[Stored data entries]
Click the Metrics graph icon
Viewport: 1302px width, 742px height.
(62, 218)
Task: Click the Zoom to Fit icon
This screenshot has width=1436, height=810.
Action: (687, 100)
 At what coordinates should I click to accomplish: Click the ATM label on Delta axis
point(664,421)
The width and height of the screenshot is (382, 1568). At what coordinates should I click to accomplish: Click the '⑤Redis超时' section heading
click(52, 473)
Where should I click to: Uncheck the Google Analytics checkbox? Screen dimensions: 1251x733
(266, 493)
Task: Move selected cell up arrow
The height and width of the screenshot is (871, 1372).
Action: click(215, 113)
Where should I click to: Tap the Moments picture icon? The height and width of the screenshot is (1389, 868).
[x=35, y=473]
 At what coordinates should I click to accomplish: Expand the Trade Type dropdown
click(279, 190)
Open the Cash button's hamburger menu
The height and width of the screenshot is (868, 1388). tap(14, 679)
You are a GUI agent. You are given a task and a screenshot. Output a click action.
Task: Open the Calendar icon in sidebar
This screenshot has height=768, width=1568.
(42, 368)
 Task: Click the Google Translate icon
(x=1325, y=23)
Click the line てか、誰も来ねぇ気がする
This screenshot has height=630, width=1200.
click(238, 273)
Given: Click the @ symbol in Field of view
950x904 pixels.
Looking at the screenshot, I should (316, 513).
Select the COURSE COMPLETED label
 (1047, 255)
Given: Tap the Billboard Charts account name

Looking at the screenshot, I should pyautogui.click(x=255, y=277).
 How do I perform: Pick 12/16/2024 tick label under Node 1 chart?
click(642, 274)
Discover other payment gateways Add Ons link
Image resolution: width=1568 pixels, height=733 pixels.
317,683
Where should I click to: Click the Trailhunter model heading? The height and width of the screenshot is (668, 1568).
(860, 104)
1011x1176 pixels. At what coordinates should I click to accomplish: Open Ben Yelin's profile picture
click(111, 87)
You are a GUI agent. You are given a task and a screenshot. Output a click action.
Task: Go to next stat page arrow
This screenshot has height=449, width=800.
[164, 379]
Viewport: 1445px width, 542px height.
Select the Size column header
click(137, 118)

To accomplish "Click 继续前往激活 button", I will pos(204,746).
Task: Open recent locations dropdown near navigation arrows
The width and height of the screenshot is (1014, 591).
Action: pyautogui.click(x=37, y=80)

Task to carry out: Output all of the records exactly, with nothing omitted.

Task output:
Click the Metrics graph icon
Viewport: 1302px width, 742px height.
(62, 218)
Task: Click the Zoom to Fit icon
This screenshot has width=1436, height=810.
Action: (687, 100)
 At what coordinates should I click to accomplish: Click the ATM label on Delta axis
point(664,421)
The width and height of the screenshot is (382, 1568). At what coordinates should I click to accomplish: Click the '⑤Redis超时' section heading
click(52, 473)
Where should I click to: Uncheck the Google Analytics checkbox? Screen dimensions: 1251x733
(266, 493)
Task: Move selected cell up arrow
The height and width of the screenshot is (871, 1372).
Action: click(215, 113)
Where should I click to: Tap the Moments picture icon? The height and width of the screenshot is (1389, 868).
[x=35, y=473]
 At what coordinates should I click to accomplish: Expand the Trade Type dropdown
click(279, 190)
Open the Cash button's hamburger menu
The height and width of the screenshot is (868, 1388). tap(14, 679)
You are a GUI agent. You are given a task and a screenshot. Output a click action.
Task: Open the Calendar icon in sidebar
This screenshot has height=768, width=1568.
(42, 368)
 Task: Click the Google Translate icon
(x=1325, y=23)
Click the line てか、誰も来ねぇ気がする
This screenshot has height=630, width=1200.
click(238, 273)
Given: Click the @ symbol in Field of view
950x904 pixels.
Looking at the screenshot, I should (316, 513).
Select the COURSE COMPLETED label
 (1047, 255)
Given: Tap the Billboard Charts account name

Looking at the screenshot, I should pyautogui.click(x=255, y=277).
 How do I perform: Pick 12/16/2024 tick label under Node 1 chart?
click(642, 274)
Discover other payment gateways Add Ons link
Image resolution: width=1568 pixels, height=733 pixels.
317,683
Where should I click to: Click the Trailhunter model heading? The height and width of the screenshot is (668, 1568).
(860, 104)
1011x1176 pixels. At what coordinates should I click to accomplish: Open Ben Yelin's profile picture
click(111, 87)
You are a GUI agent. You are given a task and a screenshot. Output a click action.
Task: Go to next stat page arrow
This screenshot has height=449, width=800.
[164, 379]
Viewport: 1445px width, 542px height.
Select the Size column header
click(137, 118)

To accomplish "Click 继续前往激活 button", I will pos(204,746).
Task: Open recent locations dropdown near navigation arrows
The width and height of the screenshot is (1014, 591).
Action: pyautogui.click(x=37, y=80)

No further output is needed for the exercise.